Creating a filter COP

This is an example of a 3x3 kernel filter which uses template classes to abstract the operation for various data formats. It also demonstrates how to deal with fetching input areas larger than a tile, and how to enlarging the canvas for the COP.

This section walks through COP2_SimpleFilter.C.

#include <UT/UT_DSOVersion.h>
#include <OP/OP_OperatorTable.h>
#include <PRM/PRM_Include.h>
#include <PRM/PRM_Parm.h>

These are required for any add-on node.

#include <SYS/SYS_Math.h>

This is required for SYSmin().

#include <TIL/TIL_Region.h>
#include <TIL/TIL_Tile.h>
#include <TIL/TIL_TileList.h>

These headers are required when working with tiles and regions. Most COPs will require all three.

#include <PXL/PXL_Pixel.h>

#include <RU/RU_Algorithm.h>

These headers are required to implement a new data-independent RU_Algorithm.

#include <COP2/COP2_CookAreaInfo.h>

#include "COP2_SampleFilter.h"

COP2_CookAreaInfo is required whenever getInputDependenciesForOutputArea() is overridden. And finally, we include our own header for the class definition of the node (COP2_SampleFilter).

COP2_MASK_SWITCHER(4, "HDK Sample Filter");
static PRM_Name names[] =
{
    PRM_Name("left",            "Left Enhance"),
    PRM_Name("right",           "Right Enhance"),
    PRM_Name("top",             "Top Enhance"),
    PRM_Name("bottom",          "Bottom Enhance"),
};
PRM_Template
COP2_SampleFilter::myTemplateList[] =
{
    PRM_Template(PRM_SWITCHER,  3, &PRMswitcherName, switcher),
    PRM_Template(PRM_FLT_J,     TOOL_PARM, 1, &names[0],PRMzeroDefaults),
    PRM_Template(PRM_FLT_J,     TOOL_PARM, 1, &names[1],PRMzeroDefaults),
    PRM_Template(PRM_FLT_J,     TOOL_PARM, 1, &names[2],PRMzeroDefaults),
    PRM_Template(PRM_FLT_J,     TOOL_PARM, 1, &names[3],PRMzeroDefaults),
    
    PRM_Template(),
};
OP_TemplatePair COP2_SampleFilter::myTemplatePair( 
     COP2_SampleFilter::myTemplateList,
    &COP2_MaskOp::myTemplatePair);

This block of code defines 4 parameters in a tab named "HDK Sample Filter", one of 3 tabs in the parm dialog (the other two are Mask and Frame Scope).

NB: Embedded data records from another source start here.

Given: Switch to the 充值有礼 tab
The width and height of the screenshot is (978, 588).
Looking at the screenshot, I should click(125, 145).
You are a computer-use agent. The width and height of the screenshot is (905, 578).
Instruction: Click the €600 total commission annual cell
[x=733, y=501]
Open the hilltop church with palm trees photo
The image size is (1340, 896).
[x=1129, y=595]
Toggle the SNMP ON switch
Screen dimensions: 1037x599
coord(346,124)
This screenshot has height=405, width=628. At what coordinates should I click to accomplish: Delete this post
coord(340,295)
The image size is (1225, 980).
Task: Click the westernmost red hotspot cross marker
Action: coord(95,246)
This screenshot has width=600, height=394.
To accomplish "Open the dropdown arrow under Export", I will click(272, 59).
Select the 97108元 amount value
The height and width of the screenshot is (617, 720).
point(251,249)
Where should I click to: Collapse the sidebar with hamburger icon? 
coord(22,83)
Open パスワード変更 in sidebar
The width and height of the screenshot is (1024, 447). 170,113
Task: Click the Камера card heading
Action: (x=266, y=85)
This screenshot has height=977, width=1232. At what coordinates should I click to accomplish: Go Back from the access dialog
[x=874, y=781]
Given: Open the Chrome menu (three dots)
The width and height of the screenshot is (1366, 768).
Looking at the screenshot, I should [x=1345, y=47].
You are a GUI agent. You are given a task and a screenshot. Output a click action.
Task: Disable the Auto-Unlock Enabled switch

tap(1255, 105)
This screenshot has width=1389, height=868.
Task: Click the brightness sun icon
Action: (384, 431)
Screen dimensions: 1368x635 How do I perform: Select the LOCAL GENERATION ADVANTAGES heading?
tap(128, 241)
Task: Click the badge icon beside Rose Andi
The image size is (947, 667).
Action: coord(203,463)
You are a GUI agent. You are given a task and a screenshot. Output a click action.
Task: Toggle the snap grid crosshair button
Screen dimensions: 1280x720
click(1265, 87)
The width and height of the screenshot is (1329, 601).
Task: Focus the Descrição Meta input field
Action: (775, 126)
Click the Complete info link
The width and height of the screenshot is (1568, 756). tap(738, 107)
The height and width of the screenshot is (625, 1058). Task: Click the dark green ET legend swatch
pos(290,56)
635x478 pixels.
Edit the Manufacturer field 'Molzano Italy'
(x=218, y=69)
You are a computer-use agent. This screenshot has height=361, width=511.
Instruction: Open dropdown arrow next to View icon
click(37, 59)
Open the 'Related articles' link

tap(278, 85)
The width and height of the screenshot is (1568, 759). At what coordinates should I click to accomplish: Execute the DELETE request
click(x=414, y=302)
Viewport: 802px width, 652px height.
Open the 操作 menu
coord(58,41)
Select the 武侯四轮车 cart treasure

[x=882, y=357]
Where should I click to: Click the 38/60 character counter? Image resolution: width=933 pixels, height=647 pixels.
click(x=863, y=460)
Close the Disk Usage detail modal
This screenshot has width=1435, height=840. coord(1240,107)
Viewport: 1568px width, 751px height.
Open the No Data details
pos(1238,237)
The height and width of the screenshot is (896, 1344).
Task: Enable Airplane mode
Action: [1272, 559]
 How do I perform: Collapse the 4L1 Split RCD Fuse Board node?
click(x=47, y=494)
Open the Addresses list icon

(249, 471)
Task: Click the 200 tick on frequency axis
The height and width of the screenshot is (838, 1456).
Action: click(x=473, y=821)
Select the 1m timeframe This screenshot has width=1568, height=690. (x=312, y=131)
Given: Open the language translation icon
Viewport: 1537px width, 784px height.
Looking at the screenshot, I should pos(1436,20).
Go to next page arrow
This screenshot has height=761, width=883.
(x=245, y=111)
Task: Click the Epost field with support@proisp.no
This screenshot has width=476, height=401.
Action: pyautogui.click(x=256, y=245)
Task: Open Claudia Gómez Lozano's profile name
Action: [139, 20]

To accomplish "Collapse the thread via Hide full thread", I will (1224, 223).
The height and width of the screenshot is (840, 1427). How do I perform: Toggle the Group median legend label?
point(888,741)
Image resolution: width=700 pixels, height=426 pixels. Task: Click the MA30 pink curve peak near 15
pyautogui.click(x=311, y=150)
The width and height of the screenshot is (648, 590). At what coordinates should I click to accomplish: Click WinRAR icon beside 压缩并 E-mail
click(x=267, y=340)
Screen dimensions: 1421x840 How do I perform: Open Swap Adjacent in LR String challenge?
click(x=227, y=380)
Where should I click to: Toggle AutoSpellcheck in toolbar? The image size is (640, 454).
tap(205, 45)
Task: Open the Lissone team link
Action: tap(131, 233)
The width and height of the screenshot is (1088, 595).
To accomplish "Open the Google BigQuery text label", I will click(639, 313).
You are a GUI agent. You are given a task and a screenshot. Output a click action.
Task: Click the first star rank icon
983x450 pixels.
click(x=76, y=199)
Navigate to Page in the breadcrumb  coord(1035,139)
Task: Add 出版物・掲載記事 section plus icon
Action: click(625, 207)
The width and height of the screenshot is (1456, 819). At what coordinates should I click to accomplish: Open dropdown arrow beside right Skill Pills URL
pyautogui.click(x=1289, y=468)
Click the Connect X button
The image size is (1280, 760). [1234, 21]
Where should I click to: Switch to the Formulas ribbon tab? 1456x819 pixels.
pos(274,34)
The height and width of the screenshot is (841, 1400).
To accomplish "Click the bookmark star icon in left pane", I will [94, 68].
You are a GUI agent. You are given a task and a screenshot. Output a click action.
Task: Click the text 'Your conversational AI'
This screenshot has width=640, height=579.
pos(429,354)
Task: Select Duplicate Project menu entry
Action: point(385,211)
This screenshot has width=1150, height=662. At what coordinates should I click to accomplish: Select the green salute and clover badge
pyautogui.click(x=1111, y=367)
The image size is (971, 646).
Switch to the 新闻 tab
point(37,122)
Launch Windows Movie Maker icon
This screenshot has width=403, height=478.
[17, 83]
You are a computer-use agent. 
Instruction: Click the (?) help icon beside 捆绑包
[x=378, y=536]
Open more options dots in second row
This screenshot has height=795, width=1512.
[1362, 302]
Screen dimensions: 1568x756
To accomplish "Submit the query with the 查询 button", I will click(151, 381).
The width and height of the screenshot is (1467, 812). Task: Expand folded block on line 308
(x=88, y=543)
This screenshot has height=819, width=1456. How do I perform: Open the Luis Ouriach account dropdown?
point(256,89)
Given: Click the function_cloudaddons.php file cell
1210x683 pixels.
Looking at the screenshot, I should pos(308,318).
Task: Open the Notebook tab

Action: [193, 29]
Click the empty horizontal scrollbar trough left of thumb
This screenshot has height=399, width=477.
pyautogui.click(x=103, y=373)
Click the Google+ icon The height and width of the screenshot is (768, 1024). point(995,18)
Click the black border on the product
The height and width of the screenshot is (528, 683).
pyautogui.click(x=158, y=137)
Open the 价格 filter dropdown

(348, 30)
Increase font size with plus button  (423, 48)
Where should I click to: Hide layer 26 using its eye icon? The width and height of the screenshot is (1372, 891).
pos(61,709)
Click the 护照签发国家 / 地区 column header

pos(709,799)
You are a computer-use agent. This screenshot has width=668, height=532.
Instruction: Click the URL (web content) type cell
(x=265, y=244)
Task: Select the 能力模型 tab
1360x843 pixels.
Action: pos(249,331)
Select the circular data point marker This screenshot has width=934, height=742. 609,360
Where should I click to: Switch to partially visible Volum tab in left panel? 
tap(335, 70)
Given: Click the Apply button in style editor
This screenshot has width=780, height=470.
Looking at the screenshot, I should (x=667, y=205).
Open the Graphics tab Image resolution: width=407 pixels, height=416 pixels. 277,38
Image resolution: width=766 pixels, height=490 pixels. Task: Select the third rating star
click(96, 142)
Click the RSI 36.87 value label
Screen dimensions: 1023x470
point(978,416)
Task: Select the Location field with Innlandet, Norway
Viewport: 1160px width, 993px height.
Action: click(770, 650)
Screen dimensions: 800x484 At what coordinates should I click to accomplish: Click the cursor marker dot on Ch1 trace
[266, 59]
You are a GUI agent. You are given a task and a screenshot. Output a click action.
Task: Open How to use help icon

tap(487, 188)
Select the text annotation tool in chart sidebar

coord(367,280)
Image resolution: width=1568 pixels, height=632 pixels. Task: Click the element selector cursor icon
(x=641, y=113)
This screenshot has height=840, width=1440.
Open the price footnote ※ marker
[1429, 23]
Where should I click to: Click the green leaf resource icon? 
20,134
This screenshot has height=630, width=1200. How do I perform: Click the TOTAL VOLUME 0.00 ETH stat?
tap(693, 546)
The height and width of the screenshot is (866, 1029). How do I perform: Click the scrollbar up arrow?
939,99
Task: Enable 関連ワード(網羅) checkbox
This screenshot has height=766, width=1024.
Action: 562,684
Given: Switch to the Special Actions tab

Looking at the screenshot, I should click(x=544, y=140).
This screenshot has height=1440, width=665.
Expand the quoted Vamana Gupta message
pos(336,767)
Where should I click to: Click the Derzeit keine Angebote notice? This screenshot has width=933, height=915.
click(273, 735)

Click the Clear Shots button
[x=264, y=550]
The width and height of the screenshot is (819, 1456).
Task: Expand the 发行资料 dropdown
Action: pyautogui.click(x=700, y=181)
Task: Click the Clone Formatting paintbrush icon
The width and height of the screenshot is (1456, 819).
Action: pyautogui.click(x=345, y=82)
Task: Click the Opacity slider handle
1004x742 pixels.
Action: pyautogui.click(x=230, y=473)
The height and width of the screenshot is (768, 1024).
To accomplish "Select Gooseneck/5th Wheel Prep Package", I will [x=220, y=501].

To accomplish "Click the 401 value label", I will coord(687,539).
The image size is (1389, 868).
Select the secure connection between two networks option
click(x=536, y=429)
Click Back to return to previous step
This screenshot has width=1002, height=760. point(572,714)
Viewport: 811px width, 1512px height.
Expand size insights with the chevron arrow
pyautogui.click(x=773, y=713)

OP_VariablePair COP2_SampleFilter::myVariablePair( 0,&COP2_Node::myVariablePair );
const char *    COP2_SampleFilter::myInputLabels[] =
{
    "Image to Enhance",
    "Mask Input",
    0
};

This block defines any local variables specific to this node (none) and the input labels for our 2 inputs.

OP_Node *
COP2_SampleFilter::myConstructor(OP_Network     *net,
                                 const char     *name,
                                 OP_Operator    *op)
{
    return new COP2_SampleFilter(net, name, op);
}
COP2_SampleFilter::COP2_SampleFilter(OP_Network *parent,
                               const char *name,
                               OP_Operator *entry)
    : COP2_MaskOp(parent, name, entry)
{}
COP2_SampleFilter::~COP2_SampleFilter()
{}

The constructors and destructors. This node derives from COP2_MaskOp since a kernel filter can be masked.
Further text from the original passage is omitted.